65 years ago the US Congress asked the prominent economist Fritz Machlup to study the patent system. In his report, he wrote the following:

If we did not have a patent system, it would be irresponsible, on the basis of our present knowledge … to recommend instituting one. But since we have had a patent system for a long time, it would be irresponsible, on the basis of our present knowledge, to recommend abolishing it.

65 years later, we know a little more, but making conclusive recommendations either way is still difficult. But our job today is easier. We do have IP laws, so we don’t have to decide whether to create them from scratch; and nobody is currently proposing to abolish them. Today’s motion is to strengthen them, but what is the evidence that this is necessary or desirable?

We have heard arguments such as those made by my colleagues for the last 300 years, and for the most part we have always listened and obeyed. We do have patent laws, and copyrights, and trademarks laws. And all of these IP rights have expanded in term, and scope, and breadth, and reach. Not only in Canada, but globally. IP rights today have never been stronger. And still, my colleagues aren’t satisfied. Will they ever be satisfied? Will they ever come and say: That’s enough; our IP laws are fine. We don’t need stronger protection?”

Let me suggest that maybe the reason why we don’t have many more BlackBerrys, and that even globally, innovation seems to be sluggish, is NOT that we don’t have enough IP protection, but that we have too much of it.

Indeed, back in 1841, in a similar debate before the House of Commons in London, Lord Macaulay famously remarked that “copyright is a tax on readers for the purpose of giving a bounty to writers.” We all understand that sometimes innovators, or at least those who are asked to finance them, need a bounty, and we all agree to pay the tax of exclusive rights happily to create this bounty. But should we constantly increase it?

Now, you may ask, why shouldn’t we increase the bounty?

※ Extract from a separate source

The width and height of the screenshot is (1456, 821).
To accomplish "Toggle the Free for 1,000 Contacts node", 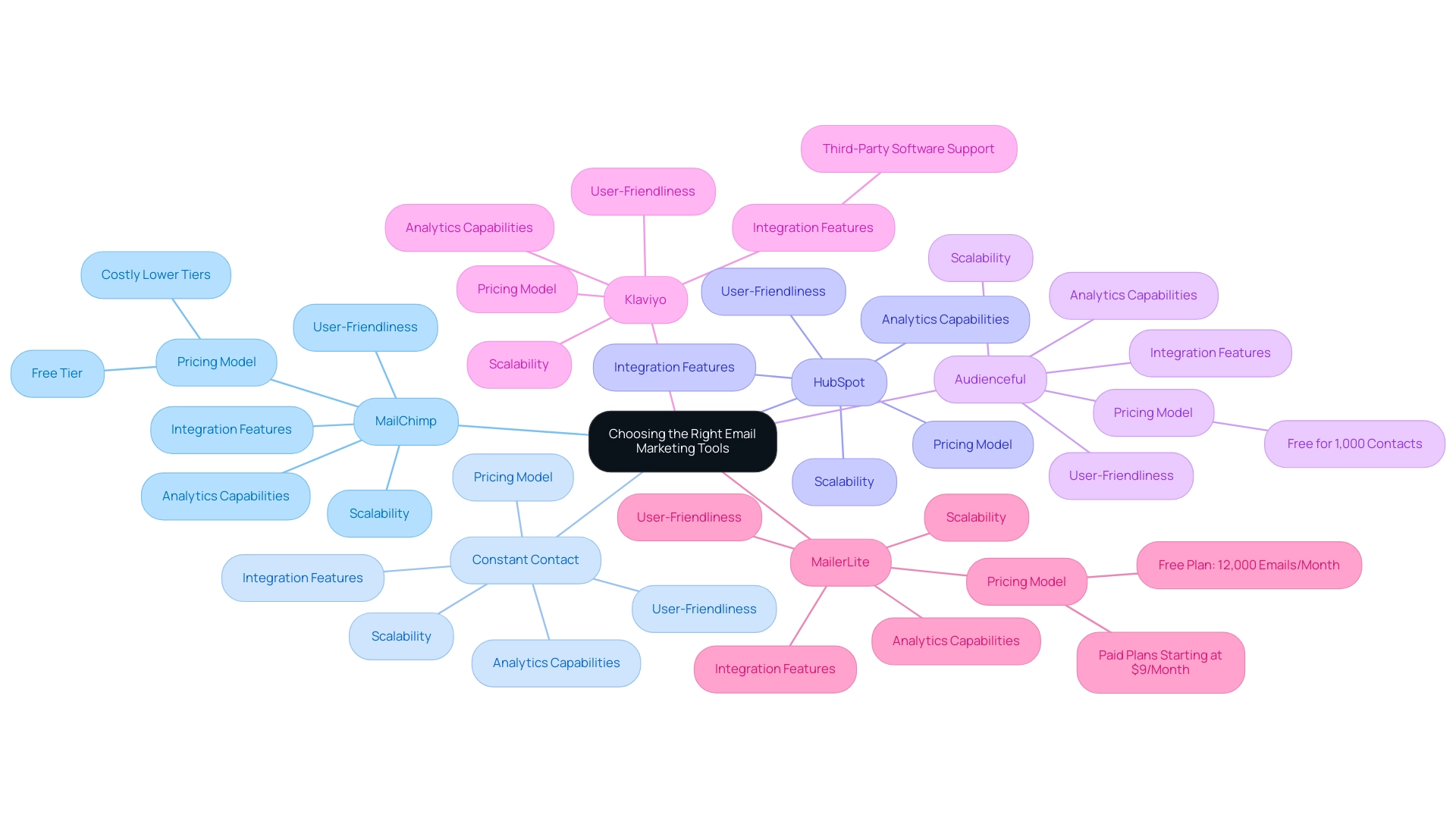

What’s really wrong with strengthening IP protection? Can it do any harm?

Well, increasing the bounty can actually be harmful. IP protection is like red wine. With moderation, protecting IP can be healthy for innovation; excessive IP protection can kill it.

When my colleagues propose to strengthen IP protection,

  • they propose is to give some firms greater power to prevent competition;
  • they suggest that more ideas are blocked from others for longer times;
  • they mean that some firms will be able to block the innovations of others;
  • they propose that we enclose more and more knowledge and let some firms collect tolls for using it.

This is not a recipe for innovation. This is a sure prescription for stifling it.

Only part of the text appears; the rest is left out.